SOURCE MATERIAL ::
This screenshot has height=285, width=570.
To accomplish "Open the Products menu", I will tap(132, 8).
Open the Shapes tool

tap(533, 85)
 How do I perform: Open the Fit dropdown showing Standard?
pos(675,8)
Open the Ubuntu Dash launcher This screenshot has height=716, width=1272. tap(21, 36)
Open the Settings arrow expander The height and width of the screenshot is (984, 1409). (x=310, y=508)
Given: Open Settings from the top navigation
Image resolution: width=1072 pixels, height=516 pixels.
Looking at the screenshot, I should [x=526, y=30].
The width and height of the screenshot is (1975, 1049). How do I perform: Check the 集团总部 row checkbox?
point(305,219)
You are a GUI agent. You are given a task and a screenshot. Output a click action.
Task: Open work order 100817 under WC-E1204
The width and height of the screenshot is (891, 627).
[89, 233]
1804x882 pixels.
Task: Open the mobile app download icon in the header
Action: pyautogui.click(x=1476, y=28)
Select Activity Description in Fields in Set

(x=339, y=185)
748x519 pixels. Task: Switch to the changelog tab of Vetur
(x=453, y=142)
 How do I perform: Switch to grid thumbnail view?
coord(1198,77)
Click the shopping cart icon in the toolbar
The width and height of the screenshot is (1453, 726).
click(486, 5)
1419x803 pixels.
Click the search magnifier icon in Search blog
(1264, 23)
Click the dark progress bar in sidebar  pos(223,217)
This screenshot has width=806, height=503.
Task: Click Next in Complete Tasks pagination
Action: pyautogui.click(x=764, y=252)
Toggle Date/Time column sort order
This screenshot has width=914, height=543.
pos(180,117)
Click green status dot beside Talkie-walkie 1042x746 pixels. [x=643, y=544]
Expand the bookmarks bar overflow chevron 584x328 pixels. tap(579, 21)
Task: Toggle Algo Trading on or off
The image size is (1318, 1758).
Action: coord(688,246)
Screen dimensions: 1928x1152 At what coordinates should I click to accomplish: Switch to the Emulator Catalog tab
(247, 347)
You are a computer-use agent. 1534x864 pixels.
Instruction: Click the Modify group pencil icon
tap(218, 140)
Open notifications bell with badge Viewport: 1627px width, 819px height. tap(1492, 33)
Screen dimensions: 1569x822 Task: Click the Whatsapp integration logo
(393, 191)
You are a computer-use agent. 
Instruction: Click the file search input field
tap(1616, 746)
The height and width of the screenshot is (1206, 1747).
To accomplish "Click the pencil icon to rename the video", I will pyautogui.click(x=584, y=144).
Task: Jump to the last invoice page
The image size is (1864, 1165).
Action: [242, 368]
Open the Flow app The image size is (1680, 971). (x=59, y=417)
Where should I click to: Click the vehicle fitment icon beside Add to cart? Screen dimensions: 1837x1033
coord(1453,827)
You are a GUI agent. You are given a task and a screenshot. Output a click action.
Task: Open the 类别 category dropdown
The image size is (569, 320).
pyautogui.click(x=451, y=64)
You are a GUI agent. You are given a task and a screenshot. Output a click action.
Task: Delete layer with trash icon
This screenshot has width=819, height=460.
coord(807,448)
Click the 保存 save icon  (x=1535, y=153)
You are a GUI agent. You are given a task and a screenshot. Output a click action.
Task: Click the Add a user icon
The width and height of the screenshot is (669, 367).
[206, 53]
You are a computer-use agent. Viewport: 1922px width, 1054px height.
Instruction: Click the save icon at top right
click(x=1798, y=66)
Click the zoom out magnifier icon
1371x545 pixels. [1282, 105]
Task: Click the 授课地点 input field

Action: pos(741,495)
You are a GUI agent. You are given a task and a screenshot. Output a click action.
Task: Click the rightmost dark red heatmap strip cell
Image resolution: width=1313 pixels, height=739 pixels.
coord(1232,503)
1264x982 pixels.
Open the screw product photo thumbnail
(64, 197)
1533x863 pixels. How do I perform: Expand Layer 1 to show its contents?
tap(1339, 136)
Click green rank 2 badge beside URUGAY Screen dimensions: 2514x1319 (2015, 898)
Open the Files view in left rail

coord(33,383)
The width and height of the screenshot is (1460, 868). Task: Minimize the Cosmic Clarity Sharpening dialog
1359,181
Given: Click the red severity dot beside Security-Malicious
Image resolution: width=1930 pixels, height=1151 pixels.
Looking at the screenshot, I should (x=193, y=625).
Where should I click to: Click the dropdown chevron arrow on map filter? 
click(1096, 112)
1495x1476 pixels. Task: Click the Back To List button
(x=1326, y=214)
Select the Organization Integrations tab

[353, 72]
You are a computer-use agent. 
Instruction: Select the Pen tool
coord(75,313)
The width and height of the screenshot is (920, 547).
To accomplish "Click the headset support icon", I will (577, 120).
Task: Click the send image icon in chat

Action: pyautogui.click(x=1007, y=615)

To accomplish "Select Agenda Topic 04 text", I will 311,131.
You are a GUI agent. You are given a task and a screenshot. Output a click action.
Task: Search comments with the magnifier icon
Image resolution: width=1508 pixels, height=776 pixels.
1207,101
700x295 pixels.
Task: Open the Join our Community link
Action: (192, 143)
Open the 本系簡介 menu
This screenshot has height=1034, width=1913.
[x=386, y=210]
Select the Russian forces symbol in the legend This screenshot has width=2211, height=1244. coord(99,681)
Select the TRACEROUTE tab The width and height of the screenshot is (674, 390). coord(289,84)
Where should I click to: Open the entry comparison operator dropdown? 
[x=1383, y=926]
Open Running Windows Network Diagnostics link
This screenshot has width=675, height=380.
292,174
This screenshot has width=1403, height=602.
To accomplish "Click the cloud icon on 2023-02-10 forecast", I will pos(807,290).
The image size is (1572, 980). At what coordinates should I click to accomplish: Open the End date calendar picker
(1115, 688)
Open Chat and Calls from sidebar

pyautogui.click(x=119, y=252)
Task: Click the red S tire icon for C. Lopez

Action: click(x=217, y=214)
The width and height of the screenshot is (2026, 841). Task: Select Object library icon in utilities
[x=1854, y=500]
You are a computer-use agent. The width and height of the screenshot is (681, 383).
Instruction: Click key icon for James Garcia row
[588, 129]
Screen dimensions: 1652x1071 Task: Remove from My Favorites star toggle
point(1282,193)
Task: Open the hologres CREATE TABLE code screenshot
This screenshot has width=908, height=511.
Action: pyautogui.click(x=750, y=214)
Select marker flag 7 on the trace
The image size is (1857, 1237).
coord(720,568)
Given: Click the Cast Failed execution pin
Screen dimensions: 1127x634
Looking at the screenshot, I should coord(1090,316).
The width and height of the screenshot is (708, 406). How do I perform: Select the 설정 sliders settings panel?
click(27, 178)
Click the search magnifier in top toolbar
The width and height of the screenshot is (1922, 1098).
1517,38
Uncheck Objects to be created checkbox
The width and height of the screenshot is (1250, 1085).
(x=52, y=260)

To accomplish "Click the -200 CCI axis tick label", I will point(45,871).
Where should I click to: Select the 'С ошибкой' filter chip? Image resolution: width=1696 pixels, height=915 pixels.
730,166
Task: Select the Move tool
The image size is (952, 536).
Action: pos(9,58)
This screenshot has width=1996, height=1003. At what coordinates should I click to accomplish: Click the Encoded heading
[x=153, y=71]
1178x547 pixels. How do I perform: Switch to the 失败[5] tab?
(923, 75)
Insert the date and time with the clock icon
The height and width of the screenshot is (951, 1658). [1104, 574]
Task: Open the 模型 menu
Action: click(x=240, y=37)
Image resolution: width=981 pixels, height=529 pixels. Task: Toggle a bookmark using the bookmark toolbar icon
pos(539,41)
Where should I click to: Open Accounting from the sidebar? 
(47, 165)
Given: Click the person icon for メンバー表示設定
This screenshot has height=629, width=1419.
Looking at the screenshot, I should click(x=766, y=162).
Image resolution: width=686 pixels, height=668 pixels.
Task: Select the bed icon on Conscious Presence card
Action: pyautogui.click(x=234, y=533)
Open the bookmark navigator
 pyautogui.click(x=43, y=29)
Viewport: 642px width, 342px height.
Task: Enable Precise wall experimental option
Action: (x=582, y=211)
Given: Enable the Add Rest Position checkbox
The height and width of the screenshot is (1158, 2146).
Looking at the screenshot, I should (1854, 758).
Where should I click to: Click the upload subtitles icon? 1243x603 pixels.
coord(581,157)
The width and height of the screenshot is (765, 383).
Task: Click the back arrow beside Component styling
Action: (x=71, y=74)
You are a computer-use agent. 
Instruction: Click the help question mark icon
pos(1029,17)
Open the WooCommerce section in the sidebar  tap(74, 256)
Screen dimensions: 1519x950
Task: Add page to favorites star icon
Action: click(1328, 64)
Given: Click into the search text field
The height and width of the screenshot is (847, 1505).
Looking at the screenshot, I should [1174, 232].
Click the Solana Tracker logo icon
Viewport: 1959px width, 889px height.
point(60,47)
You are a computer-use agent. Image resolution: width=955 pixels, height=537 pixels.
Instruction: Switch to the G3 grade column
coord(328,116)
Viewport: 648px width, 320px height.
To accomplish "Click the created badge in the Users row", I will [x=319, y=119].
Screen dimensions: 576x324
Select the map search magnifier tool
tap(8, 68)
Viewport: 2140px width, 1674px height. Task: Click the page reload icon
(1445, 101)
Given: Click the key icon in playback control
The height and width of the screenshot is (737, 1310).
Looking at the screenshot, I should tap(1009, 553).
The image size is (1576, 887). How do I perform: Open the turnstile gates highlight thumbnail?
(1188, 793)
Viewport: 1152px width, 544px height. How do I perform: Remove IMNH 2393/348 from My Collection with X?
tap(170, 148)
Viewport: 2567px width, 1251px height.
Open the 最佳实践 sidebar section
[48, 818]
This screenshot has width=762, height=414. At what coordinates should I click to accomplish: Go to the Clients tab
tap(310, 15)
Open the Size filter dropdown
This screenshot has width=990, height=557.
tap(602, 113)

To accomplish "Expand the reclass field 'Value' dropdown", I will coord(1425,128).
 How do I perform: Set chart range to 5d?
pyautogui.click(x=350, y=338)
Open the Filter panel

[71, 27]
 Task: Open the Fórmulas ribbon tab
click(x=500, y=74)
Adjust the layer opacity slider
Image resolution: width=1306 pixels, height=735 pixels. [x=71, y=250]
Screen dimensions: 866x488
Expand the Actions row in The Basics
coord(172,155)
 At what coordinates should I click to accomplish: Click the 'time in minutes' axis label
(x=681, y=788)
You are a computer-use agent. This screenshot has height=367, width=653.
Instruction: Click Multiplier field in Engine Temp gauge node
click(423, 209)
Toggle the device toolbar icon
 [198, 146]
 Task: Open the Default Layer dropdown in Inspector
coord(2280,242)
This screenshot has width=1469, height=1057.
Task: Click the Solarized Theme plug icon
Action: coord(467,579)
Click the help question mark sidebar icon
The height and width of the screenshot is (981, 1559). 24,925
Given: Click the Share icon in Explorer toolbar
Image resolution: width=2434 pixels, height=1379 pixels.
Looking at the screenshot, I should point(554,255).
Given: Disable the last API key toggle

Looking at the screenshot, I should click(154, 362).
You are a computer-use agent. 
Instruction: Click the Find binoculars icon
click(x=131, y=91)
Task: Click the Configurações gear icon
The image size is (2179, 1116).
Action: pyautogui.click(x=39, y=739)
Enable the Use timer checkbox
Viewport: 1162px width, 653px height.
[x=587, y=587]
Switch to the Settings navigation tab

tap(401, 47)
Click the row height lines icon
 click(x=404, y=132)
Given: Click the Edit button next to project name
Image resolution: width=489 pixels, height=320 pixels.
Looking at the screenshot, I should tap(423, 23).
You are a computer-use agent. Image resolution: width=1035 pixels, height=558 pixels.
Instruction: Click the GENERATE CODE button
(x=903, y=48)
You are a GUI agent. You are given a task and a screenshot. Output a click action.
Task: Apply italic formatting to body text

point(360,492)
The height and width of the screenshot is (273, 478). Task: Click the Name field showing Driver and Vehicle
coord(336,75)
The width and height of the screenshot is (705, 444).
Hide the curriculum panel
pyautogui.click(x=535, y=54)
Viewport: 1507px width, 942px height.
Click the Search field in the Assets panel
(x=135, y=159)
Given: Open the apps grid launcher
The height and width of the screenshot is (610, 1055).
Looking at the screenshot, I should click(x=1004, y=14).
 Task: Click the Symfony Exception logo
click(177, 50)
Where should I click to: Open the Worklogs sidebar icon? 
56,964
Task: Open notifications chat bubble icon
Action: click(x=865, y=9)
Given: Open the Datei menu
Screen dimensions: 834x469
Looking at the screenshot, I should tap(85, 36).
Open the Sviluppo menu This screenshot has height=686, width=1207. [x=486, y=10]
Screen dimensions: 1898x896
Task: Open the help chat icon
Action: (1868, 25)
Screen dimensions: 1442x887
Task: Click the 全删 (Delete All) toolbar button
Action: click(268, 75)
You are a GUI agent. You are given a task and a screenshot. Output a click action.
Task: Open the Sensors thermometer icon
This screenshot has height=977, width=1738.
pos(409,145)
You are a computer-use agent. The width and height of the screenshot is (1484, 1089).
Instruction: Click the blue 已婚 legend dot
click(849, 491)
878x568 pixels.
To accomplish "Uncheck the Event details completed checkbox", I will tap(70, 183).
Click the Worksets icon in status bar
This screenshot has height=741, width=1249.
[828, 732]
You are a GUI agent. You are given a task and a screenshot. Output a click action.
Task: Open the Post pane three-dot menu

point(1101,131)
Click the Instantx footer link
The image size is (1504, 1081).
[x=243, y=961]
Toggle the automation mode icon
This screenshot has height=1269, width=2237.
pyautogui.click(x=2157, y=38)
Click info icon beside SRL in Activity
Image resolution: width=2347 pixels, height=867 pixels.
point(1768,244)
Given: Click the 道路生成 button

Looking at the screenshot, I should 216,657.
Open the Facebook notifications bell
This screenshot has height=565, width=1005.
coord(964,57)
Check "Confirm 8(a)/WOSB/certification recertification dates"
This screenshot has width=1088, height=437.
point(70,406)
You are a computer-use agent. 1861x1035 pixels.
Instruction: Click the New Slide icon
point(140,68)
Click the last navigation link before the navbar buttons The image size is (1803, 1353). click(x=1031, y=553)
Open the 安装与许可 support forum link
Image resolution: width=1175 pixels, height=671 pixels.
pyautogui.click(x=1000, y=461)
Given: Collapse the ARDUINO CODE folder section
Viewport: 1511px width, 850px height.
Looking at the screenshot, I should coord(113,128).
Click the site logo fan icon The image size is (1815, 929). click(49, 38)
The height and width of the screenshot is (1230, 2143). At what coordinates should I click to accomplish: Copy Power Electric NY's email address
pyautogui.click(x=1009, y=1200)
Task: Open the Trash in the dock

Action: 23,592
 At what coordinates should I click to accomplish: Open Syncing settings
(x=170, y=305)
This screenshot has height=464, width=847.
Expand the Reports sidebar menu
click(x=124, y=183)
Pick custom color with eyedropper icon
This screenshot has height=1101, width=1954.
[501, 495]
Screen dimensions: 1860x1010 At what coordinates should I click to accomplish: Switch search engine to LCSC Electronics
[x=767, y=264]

EXERCISE DETAILS ::
Your answer should consist of every line from the entries that holds "computer".

FINISHED EXERCISE ::
You are a computer-use agent. 1534x864 pixels.
You are a computer-use agent. 
You are a computer-use agent. Viewport: 1922px width, 1054px height.
You are a computer-use agent. 
You are a computer-use agent. The width and height of the screenshot is (681, 383).
You are a computer-use agent. 
You are a computer-use agent. Image resolution: width=955 pixels, height=537 pixels.
You are a computer-use agent. This screenshot has height=367, width=653.
You are a computer-use agent. 
You are a computer-use agent. Image resolution: width=1035 pixels, height=558 pixels.
You are a computer-use agent. The width and height of the screenshot is (1484, 1089).
You are a computer-use agent. 1861x1035 pixels.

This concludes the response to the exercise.